Set into the pavement along Marchmont Street, in a section known as Marchmont Parade, adjacent to the Brunswick Centre, this stainless steel fish swims vainly against a concrete tide. As you stroll along the road you’ll see that other objects have also suffered the same fate, some steel, some bronze, some plastic (I think) .
As I watched and waited for an opportunity to take a picture, most people just hurried by, seemingly oblivious to these totally-out-of-place items embedded in the paving slabs beneath their feet.
So what’s this fish doing, caught forever in its concrete net?
Well, it’s part of a public art installation called TOKENS, created by John Aldus to commemorate the connection between the Foundling Hospital and this part of Bloomsbury: the land on which the Brunswick Centre and the Parade are built was originally part of the Foundling Estate. (See also my post about The Foundling Museum).

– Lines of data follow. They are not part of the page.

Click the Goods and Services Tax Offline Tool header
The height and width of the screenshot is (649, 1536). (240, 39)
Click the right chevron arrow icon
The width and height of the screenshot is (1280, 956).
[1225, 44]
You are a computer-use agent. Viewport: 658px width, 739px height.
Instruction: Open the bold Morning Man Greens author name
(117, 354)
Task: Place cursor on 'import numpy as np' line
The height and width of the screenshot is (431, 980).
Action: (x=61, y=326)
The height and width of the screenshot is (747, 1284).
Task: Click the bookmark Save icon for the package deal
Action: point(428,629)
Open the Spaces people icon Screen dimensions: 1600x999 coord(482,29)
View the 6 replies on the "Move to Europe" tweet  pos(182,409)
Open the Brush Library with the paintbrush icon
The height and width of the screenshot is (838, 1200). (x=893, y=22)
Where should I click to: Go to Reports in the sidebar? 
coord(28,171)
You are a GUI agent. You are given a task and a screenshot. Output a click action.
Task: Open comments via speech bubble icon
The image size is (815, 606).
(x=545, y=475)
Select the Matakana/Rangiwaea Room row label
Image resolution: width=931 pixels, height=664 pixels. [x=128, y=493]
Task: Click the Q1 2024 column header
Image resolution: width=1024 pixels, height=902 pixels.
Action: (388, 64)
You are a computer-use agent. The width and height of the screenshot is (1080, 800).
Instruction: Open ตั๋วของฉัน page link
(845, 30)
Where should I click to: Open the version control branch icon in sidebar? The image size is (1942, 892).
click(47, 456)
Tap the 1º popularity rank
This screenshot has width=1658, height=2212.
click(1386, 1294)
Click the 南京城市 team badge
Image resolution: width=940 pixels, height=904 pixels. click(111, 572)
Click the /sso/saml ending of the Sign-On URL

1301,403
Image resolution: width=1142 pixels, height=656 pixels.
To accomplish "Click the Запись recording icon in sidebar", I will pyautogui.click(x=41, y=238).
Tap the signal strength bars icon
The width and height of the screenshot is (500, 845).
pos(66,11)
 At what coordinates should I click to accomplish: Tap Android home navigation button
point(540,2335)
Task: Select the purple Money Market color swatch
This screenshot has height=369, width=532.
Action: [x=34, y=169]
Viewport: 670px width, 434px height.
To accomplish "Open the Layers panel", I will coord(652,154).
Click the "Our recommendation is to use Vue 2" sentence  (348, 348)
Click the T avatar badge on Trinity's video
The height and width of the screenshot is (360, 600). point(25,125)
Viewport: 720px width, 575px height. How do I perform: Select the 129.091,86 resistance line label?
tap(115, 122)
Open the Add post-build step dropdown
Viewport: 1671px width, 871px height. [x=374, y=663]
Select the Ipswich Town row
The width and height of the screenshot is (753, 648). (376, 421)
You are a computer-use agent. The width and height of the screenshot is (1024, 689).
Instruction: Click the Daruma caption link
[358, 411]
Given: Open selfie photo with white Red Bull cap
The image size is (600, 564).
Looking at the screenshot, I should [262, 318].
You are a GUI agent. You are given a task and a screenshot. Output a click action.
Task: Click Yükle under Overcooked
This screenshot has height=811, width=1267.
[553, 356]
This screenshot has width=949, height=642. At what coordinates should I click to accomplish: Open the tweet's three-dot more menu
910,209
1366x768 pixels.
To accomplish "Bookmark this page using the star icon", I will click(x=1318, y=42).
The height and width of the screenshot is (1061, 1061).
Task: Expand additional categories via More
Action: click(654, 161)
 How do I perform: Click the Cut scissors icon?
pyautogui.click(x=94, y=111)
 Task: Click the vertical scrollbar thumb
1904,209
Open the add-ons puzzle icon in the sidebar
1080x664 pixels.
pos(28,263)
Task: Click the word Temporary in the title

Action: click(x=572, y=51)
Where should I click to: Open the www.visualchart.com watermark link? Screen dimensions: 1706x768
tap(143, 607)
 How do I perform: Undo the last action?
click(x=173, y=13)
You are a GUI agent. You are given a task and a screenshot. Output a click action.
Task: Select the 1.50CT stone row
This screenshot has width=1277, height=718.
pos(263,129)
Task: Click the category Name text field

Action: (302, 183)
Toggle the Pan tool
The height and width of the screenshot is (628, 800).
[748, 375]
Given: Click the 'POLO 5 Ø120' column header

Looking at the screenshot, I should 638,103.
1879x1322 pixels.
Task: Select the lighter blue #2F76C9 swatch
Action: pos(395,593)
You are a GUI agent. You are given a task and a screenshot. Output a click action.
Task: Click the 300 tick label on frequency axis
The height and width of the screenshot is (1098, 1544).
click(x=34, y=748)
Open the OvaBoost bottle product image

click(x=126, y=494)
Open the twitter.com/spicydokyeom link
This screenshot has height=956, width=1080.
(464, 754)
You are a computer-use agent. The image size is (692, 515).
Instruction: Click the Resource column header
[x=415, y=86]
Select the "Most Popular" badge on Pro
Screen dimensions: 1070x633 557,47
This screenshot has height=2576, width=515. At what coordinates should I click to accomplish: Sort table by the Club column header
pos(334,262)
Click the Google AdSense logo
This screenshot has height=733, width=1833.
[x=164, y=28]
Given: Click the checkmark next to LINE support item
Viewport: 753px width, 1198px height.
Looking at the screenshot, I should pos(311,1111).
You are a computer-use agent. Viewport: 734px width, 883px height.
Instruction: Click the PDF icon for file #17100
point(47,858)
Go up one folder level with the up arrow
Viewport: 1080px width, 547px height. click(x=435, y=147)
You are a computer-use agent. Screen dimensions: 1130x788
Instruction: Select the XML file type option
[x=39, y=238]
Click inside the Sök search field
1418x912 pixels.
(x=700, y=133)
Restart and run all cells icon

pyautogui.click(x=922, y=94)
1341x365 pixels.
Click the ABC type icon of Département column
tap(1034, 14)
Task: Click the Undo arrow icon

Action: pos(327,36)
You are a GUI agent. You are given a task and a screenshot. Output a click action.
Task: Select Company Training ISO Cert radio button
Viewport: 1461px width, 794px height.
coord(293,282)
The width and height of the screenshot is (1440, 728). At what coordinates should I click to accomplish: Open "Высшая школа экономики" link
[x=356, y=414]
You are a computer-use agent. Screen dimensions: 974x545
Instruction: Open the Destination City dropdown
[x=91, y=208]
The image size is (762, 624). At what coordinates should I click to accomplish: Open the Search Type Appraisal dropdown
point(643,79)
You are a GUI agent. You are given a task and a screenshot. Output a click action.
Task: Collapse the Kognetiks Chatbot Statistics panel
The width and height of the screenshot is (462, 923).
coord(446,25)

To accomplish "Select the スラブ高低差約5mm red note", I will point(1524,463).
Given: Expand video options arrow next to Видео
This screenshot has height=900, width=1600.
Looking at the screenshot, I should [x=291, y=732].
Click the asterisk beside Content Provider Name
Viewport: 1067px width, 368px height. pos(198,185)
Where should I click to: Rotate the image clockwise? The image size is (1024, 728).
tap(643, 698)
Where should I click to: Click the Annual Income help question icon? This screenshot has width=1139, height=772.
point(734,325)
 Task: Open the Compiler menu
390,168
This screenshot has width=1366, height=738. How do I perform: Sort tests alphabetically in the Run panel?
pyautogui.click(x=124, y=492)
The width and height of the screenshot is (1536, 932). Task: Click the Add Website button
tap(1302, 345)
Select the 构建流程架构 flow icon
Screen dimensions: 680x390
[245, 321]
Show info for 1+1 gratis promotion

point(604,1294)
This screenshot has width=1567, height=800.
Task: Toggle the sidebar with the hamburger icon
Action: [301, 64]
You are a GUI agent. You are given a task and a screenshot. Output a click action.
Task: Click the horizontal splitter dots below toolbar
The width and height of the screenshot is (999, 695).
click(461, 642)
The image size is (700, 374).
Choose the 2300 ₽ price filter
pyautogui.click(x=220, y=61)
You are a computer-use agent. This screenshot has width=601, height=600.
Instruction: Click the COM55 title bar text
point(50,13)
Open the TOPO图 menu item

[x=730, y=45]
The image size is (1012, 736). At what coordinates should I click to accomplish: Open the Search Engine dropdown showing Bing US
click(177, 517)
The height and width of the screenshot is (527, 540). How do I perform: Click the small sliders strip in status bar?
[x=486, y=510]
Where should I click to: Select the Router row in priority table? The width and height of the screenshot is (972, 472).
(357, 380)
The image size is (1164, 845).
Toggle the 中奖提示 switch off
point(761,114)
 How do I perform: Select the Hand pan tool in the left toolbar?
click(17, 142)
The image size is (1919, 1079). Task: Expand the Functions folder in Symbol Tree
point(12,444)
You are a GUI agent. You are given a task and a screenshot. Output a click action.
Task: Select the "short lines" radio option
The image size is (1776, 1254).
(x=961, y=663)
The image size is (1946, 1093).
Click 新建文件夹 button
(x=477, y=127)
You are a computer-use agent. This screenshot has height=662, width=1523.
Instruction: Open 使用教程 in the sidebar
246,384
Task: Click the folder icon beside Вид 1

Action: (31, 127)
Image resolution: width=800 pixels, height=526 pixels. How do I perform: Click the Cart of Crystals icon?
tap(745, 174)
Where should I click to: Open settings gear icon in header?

The items set into the paving slabs are all copies of real Foundling Tokens. As explained on the Foundling Museum web site:
These were pinned by mothers to their baby’s clothes and upon entry, the Hospital would attach them to the child’s record of admission. As foundling babies were given new names, these tokens helped ensure correct identification, should a parent ever return to claim their child. The children were not allowed to keep their tokens, which were frequently everyday objects, such as a coin or button. The Hospital gradually evolved a more sophisticated administrative system, whereby mothers were issued with receipts. So the practice of leaving tokens died out at the beginning of the nineteenth century.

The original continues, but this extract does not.